ECLI:NL:HR:2004:AP2559
Hoge Raad
- Cassatie
- C.J.G. Bleichrodt
- J.P. Balkema
- B.C. de Savornin Lohman
- Rechtspraak.nl
Onbruikbaar maken van een goed als bedoeld in artikel 350 van het Wetboek van Strafrecht
In deze zaak heeft de Hoge Raad op 14 september 2004 uitspraak gedaan in een cassatieprocedure tegen een arrest van het Gerechtshof te Leeuwarden. De verdachte was veroordeeld voor het opzettelijk en wederrechtelijk onbruikbaar maken van een paal die toebehoorde aan een ander. Het Hof had vastgesteld dat de verdachte op 21 december 2001 in IJlst een paal uit de grond had getrokken, waardoor deze niet langer kon dienen als onderdeel van de erfafscheiding. De verdachte stelde dat het Hof een onjuiste uitleg had gegeven aan de term 'onbruikbaar maken' zoals bedoeld in artikel 350 van het Wetboek van Strafrecht.
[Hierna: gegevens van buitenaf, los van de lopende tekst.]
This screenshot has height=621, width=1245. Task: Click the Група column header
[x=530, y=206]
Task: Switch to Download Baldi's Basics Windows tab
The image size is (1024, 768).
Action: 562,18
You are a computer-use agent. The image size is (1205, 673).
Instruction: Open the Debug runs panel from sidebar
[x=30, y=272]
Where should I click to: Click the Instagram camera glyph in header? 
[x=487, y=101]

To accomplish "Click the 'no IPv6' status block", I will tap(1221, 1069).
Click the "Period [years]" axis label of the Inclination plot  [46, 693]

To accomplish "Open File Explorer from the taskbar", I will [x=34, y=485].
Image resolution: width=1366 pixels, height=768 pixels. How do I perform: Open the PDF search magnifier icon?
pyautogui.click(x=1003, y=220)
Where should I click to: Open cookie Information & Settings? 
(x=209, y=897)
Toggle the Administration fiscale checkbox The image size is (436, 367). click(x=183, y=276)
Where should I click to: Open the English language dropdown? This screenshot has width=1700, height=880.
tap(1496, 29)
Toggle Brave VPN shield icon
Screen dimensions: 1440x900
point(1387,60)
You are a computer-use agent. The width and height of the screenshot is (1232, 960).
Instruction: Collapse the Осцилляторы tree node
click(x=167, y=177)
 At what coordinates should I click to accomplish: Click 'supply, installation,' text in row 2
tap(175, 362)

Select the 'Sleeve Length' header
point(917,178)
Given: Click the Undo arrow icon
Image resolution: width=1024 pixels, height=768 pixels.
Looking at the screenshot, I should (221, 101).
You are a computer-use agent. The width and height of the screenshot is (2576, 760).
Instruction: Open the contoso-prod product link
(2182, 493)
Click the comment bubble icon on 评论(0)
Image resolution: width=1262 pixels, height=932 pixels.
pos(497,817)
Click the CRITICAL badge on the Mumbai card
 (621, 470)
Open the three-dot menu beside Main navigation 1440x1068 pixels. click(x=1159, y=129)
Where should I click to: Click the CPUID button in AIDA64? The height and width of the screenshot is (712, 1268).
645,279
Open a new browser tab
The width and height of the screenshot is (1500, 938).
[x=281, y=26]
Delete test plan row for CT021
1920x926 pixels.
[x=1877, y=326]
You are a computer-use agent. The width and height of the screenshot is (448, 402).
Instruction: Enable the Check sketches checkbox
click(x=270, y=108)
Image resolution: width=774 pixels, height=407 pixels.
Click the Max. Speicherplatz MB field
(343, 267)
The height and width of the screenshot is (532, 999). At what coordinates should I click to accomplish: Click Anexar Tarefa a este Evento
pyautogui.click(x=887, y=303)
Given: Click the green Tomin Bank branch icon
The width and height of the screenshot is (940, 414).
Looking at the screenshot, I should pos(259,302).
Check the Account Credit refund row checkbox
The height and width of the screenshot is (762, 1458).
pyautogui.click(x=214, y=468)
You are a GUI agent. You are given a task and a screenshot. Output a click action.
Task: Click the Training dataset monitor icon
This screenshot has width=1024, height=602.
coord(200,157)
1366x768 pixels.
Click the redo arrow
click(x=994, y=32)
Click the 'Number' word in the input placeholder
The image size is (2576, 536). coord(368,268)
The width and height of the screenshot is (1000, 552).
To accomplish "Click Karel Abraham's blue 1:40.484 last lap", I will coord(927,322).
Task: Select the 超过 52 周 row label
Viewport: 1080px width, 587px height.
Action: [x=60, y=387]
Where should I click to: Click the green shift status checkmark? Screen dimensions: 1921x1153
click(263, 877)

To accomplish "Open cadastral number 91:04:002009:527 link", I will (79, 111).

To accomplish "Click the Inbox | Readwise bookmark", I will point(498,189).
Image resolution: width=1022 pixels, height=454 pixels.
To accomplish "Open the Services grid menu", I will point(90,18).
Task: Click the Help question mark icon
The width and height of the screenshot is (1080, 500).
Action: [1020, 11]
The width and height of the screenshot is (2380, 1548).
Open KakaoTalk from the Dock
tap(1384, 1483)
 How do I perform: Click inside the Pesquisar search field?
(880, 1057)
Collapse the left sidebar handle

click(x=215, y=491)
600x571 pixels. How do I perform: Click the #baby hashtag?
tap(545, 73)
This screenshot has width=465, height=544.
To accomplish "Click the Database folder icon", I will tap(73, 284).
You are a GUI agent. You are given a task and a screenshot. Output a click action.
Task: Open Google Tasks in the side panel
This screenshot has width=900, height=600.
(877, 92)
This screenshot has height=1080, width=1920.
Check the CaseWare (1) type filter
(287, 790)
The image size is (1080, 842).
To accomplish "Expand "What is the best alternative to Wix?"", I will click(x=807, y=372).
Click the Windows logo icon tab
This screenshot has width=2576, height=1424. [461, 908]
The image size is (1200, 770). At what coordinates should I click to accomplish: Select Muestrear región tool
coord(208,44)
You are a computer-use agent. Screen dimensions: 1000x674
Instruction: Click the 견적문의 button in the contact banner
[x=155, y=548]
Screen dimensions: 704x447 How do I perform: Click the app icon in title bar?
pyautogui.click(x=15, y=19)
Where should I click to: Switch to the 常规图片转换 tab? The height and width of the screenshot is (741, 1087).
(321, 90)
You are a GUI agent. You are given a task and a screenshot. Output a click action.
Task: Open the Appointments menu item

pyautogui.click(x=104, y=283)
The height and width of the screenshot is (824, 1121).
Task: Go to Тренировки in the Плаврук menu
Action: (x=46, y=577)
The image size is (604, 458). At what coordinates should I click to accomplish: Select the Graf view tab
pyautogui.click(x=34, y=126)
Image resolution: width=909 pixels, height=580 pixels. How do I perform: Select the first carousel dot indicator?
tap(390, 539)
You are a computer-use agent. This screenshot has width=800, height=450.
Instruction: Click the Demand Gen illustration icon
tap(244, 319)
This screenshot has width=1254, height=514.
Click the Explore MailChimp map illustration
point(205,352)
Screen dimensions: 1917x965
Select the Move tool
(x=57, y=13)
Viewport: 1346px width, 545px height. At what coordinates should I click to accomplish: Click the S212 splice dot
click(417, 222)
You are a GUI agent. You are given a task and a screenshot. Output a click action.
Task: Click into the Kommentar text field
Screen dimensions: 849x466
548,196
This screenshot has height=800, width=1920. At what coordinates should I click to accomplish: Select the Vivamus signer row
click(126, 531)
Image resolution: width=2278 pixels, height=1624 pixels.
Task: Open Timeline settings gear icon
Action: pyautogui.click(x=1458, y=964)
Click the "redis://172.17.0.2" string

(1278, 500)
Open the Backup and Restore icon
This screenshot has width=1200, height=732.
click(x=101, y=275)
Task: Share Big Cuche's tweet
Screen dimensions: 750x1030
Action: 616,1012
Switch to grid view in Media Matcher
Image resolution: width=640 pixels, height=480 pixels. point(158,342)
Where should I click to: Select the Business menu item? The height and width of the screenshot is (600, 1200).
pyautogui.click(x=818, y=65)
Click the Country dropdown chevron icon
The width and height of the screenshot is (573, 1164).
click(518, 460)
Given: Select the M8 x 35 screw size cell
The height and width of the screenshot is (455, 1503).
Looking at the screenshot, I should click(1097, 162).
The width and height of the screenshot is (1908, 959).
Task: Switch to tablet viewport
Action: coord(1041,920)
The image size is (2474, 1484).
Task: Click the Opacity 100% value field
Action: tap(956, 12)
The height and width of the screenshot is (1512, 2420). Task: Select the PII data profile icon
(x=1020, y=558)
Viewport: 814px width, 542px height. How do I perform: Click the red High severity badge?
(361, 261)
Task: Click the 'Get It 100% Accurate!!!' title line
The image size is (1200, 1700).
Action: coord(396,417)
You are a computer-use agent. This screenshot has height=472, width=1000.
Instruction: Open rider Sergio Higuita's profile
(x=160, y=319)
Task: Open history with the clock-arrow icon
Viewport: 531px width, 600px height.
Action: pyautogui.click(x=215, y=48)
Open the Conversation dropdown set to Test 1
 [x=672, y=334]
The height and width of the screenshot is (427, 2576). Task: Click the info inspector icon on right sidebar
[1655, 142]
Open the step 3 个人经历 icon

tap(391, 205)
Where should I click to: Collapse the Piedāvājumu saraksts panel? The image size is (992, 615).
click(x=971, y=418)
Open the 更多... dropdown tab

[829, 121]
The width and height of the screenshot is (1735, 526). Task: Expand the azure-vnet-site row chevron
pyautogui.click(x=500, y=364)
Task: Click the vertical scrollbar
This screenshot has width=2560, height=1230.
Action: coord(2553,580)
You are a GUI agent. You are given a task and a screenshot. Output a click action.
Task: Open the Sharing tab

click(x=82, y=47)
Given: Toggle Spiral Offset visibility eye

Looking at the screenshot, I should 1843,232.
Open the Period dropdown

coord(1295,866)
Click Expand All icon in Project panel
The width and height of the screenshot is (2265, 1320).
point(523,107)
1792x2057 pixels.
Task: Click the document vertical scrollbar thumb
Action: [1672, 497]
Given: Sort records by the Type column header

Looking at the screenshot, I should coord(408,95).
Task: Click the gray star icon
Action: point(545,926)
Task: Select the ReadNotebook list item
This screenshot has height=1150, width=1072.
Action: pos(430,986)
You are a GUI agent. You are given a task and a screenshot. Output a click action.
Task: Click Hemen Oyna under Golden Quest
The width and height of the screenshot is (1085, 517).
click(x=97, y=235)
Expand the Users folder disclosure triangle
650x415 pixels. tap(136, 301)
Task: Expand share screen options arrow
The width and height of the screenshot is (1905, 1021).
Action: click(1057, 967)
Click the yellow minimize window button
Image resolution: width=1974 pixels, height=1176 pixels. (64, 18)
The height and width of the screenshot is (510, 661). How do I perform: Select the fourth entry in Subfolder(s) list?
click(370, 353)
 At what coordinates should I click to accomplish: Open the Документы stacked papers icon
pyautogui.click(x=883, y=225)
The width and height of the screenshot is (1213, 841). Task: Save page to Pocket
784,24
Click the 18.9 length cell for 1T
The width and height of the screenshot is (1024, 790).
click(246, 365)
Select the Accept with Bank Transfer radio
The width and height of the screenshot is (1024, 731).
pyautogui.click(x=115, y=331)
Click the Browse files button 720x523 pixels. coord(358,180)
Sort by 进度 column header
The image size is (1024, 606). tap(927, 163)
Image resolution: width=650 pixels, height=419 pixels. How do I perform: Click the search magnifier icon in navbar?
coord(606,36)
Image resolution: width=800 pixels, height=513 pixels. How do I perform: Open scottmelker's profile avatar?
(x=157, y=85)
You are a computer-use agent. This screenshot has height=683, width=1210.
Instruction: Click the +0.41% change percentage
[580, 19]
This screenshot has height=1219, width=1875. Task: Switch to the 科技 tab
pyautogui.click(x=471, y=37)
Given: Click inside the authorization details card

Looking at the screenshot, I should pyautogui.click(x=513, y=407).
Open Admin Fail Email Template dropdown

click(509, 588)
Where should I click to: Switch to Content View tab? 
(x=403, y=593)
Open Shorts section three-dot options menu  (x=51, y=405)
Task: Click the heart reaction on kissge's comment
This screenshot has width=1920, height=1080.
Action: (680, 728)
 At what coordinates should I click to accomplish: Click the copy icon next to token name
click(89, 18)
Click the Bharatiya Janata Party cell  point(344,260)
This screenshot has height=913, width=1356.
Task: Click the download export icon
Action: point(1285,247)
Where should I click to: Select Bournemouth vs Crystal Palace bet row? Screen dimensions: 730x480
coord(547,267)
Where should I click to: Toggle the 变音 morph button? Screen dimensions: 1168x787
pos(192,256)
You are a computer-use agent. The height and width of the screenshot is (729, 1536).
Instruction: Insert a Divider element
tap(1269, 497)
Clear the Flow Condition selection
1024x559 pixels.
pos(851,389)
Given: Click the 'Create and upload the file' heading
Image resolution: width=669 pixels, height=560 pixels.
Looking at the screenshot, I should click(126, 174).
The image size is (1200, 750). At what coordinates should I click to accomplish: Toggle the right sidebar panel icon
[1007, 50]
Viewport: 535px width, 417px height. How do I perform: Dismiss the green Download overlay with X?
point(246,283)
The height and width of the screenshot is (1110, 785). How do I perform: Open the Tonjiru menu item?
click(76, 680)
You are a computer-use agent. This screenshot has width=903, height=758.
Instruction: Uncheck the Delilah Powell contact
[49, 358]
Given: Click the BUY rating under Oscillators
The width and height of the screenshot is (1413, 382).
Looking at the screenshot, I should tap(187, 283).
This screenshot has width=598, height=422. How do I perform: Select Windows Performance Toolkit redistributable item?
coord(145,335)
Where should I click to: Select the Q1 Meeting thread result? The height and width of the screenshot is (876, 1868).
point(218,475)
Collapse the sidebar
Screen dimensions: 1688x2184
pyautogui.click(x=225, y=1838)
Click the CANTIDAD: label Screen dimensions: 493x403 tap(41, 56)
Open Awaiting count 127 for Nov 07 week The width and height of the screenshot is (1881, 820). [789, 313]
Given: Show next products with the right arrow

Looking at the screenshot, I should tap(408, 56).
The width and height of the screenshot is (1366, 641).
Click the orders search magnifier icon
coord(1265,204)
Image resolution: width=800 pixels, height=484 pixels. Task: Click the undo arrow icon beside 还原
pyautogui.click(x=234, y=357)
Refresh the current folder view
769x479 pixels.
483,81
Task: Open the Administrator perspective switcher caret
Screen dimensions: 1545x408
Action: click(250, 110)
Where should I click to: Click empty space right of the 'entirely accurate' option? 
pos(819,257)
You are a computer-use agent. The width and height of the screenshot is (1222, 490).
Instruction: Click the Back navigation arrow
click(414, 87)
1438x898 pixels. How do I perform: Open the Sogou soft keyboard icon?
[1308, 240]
De Hoge Raad oordeelde dat de uitleg van het Hof niet onjuist of onbegrijpelijk was. De Hoge Raad bevestigde dat het onbruikbaar maken van een goed ook kan plaatsvinden zonder dat het goed beschadigd wordt, mits het goed niet meer kan functioneren voor zijn bestemming. De Hoge Raad concludeerde dat de gedraging van de verdachte, het uit de grond trekken van de paal, inderdaad onder de definitie van onbruikbaar maken valt.
De Hoge Raad verwierp het beroep van de verdachte, omdat geen van de ingediende middelen tot cassatie konden leiden. De uitspraak van het Hof werd daarmee bevestigd, en de verdachte bleef veroordeeld tot een geldboete van honderd euro, subsidiair twee dagen hechtenis, met een voorwaardelijke proeftijd van twee jaren. De benadeelde partij werd niet-ontvankelijk verklaard in haar vordering.